[Opening SELECTED EXCERPT section]
Hossam Hassan

Personal information
- Full name: Hossam Hassan Abdel Badie Mohamed El-Hamzawy
- Date of birth: 2 September 1993 (age 32)
- Place of birth: Banha, El Qalyubia, Egypt
- Height: 1.80 m (5 ft 11 in)
- Position: Forward

Team information
- Current team: Al Ittihad

Youth career
- MS Sheblenga
- Tala'ea El Gaish

Senior career*
- Years: Team / Apps / (Gls)
- 2012–2014: Tala'ea El Gaish / 13 / (1)
- 2014–2016: El Dakhleya / 24 / (2)
- 2016–2021: Smouha / 140 / (44)
- 2021–2021: → Al-Ahli Tripoli SC (loan) / 9 / (5)
- 2021–2023: Al Ahly / 25 / (2)
- 2023-2025: Smouha / 67 / (22)
- 2025-2026: Modern Sport FC / 32 / (2)
- 2026-: Al Ittihad / 0 / (0)

International career
- 2019–: Egypt / 3 / (0)
[Closing SELECTED EXCERPT section]
**ASSIGNMENT 1:**
According to the Hossam Hassan profile, where was he born?
**ASSIGNMENT 2:**
Do these statements agree with the Hossam Hassan profile? For each, answer yes or no and quote the words of the profile that decide it.
(a) He plays as a forward.
(b) His loan to Al-Ahli Tripoli SC ran from 2021 to 2023.
(c) He has scored for Egypt.
**ASSIGNMENT 3:**
Carry on the Hossam Hassan profile from where it stops.
[Opening GIVEN ENTRIES section]
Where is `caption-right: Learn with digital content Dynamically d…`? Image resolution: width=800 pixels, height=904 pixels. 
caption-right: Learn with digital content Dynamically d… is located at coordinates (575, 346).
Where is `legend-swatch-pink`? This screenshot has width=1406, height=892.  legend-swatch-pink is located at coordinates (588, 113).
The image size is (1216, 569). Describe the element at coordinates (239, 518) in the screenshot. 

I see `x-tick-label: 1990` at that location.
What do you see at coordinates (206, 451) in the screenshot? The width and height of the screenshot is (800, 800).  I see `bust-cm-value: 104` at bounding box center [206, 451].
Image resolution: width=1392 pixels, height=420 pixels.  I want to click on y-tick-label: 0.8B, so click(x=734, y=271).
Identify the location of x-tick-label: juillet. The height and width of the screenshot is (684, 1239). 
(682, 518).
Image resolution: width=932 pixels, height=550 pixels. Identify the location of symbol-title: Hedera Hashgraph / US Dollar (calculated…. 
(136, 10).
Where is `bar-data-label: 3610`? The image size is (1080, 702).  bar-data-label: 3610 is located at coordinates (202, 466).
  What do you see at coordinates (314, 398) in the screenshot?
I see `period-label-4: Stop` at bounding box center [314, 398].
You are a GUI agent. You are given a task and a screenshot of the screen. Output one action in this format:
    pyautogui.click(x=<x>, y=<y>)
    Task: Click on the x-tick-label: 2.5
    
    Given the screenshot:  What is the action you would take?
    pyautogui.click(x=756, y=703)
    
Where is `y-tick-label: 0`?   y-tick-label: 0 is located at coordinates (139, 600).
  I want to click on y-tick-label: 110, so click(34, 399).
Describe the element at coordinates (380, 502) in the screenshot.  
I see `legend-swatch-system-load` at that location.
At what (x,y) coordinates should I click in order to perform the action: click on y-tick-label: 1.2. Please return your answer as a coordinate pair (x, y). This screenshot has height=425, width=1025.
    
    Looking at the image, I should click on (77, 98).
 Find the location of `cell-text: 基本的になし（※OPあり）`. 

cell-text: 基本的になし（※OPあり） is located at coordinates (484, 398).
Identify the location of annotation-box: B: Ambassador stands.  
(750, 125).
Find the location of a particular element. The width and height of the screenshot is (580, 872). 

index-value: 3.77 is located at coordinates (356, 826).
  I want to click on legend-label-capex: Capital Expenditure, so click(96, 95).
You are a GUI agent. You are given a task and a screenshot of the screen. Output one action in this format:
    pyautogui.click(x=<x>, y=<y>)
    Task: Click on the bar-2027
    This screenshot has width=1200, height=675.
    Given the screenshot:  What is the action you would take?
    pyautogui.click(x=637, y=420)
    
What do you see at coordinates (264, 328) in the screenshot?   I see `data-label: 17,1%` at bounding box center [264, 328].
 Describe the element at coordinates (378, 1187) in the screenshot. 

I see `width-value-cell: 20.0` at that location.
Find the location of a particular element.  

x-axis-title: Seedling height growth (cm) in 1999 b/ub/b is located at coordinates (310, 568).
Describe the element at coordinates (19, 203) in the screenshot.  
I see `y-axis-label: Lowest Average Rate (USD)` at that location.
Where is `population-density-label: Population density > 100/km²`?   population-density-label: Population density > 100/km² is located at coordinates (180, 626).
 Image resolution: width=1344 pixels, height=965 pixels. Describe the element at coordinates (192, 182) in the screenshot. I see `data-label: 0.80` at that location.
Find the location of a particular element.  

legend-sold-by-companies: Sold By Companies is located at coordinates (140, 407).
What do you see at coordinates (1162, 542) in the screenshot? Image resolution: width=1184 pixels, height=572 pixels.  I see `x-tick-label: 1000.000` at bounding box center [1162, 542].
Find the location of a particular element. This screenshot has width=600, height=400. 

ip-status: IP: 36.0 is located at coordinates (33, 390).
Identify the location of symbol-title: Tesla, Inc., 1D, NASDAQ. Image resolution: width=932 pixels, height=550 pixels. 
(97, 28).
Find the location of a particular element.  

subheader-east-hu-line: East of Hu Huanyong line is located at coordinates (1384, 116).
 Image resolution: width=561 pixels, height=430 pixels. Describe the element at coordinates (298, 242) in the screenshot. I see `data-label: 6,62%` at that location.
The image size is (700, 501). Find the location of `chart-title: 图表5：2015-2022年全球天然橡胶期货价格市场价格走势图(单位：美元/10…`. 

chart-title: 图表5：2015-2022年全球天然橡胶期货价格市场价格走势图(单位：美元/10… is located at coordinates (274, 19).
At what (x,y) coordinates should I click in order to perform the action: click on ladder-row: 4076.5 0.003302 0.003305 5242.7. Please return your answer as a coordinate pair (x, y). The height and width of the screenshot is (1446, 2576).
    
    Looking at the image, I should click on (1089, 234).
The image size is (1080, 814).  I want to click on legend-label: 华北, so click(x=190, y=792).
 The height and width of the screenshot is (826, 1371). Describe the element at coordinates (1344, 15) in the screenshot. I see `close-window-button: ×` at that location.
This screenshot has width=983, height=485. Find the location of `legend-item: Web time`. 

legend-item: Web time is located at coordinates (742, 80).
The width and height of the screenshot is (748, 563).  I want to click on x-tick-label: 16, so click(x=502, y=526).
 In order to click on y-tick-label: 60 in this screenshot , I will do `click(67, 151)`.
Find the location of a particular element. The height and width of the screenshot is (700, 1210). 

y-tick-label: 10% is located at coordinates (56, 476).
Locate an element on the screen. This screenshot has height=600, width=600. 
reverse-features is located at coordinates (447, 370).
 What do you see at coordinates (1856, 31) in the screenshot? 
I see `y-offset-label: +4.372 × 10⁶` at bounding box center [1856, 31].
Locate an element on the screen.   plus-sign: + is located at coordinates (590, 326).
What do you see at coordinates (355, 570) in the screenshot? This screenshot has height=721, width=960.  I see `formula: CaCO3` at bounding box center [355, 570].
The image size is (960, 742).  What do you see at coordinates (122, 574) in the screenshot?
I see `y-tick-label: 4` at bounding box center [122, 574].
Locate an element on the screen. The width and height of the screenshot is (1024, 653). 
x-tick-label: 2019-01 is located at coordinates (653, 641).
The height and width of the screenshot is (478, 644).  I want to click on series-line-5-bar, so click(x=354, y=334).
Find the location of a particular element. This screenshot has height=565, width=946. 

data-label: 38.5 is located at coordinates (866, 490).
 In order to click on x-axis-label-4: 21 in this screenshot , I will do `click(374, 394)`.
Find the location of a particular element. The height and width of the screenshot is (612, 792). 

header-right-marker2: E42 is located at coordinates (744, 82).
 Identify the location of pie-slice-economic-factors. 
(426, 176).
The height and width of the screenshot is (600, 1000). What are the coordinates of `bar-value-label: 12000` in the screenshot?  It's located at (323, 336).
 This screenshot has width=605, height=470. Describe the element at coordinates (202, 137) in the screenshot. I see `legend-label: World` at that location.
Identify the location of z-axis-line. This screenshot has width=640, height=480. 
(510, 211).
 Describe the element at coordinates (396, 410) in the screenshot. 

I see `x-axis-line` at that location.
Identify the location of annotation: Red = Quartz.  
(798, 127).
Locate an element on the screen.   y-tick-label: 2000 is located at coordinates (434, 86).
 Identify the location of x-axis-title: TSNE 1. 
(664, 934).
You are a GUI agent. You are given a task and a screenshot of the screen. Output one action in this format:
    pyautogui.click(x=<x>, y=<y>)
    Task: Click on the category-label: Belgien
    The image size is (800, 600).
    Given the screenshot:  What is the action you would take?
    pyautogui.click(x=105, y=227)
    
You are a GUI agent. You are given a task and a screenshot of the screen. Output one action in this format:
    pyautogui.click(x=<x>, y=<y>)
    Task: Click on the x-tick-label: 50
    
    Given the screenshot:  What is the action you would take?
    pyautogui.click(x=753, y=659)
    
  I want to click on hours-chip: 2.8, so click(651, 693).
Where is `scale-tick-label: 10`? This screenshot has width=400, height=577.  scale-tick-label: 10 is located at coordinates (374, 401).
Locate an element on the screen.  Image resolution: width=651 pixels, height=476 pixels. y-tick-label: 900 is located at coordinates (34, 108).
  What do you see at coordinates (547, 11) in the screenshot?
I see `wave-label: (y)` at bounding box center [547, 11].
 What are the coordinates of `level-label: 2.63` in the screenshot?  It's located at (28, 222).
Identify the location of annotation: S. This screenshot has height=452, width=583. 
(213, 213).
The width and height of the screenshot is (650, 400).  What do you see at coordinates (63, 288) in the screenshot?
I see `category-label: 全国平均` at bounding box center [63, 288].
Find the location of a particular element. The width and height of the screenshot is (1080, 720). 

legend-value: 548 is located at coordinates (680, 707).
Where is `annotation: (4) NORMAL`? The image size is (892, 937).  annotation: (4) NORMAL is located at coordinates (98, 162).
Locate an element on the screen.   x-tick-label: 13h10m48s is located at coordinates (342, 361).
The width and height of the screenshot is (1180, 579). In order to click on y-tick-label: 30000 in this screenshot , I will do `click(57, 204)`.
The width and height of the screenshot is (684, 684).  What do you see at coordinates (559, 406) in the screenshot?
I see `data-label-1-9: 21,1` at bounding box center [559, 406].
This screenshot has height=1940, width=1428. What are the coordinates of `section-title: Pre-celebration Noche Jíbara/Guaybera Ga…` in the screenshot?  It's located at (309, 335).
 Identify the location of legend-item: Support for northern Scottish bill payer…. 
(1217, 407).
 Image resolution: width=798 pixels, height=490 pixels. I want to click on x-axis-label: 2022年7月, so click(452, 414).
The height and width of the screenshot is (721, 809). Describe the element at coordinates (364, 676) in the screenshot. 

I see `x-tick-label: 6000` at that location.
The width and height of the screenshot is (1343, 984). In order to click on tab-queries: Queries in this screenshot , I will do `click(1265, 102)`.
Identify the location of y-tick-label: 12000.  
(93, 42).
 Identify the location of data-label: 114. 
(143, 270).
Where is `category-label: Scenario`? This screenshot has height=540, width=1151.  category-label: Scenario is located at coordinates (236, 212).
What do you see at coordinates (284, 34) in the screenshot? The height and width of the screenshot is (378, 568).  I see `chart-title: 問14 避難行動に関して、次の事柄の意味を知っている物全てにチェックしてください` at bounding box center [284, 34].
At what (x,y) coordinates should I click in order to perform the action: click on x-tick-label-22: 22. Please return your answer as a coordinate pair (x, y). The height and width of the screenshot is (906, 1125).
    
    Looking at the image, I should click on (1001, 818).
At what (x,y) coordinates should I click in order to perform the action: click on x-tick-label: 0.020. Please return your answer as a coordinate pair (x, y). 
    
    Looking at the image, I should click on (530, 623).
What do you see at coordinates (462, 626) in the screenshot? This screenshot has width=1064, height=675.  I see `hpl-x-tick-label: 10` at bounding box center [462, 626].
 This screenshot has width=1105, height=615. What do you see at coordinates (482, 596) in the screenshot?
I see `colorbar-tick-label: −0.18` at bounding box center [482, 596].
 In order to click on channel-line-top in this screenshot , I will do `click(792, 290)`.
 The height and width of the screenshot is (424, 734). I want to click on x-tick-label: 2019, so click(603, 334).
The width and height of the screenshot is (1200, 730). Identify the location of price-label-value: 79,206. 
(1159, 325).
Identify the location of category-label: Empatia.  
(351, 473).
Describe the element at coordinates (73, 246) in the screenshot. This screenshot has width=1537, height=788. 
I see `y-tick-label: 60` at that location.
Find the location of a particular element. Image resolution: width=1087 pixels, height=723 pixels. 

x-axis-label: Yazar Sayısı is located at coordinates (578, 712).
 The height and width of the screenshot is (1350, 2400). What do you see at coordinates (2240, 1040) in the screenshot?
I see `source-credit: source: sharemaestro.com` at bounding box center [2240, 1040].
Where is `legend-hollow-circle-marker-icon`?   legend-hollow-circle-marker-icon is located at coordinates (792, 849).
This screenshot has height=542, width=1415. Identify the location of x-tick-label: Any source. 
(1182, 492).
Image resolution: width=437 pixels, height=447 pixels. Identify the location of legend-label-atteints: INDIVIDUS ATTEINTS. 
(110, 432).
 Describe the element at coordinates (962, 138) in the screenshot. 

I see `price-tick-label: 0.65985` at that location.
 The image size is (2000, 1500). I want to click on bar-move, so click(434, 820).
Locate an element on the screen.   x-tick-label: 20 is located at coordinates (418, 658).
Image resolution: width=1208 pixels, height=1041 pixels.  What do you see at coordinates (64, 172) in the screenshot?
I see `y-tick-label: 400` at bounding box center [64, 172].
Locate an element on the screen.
[Closing GIVEN ENTRIES section]
**ANSWER AREA 1:**
Banha, El Qalyubia, Egypt

**ANSWER AREA 2:**
(a) Yes: "Position: Forward"
(b) No: "2021–2021: → Al-Ahli Tripoli SC (loan)"
(c) No: "Egypt / 3 / (0)"

**ANSWER AREA 3:**
= Hossam Hassan (footballer, born 1993) =

Egyptian footballer

Hossam Hassan Abdel Badie Mohamed El-Hamzawy (حسام حسن عبدالبديع محمد الحمزاوي; born 2 September 1993) is an Egyptian professional footballer who plays as forward.

==Club career==
Hossam started his club career in 2012-2013 season with Tala'ea El Gaish.

He then played with El Dakhleya in 2014-2015 season, during which he scored many goals which kept El Dakhleya club in the Egyptian Premier League.

He later joined Smouha in 2016 winter transfers. He played with Smouha 154 matches in which he scored 49 goals which made him the top-scoring player in the club history in the Egyptian Premier League.

In the 2020–21 season Hassan went on loan to Libyan Premier League club Al-Ahli Tripoli SC, reaching the finals of the Libyan Premier league only to miss out on the League title by missing a kick in the penalty shootouts.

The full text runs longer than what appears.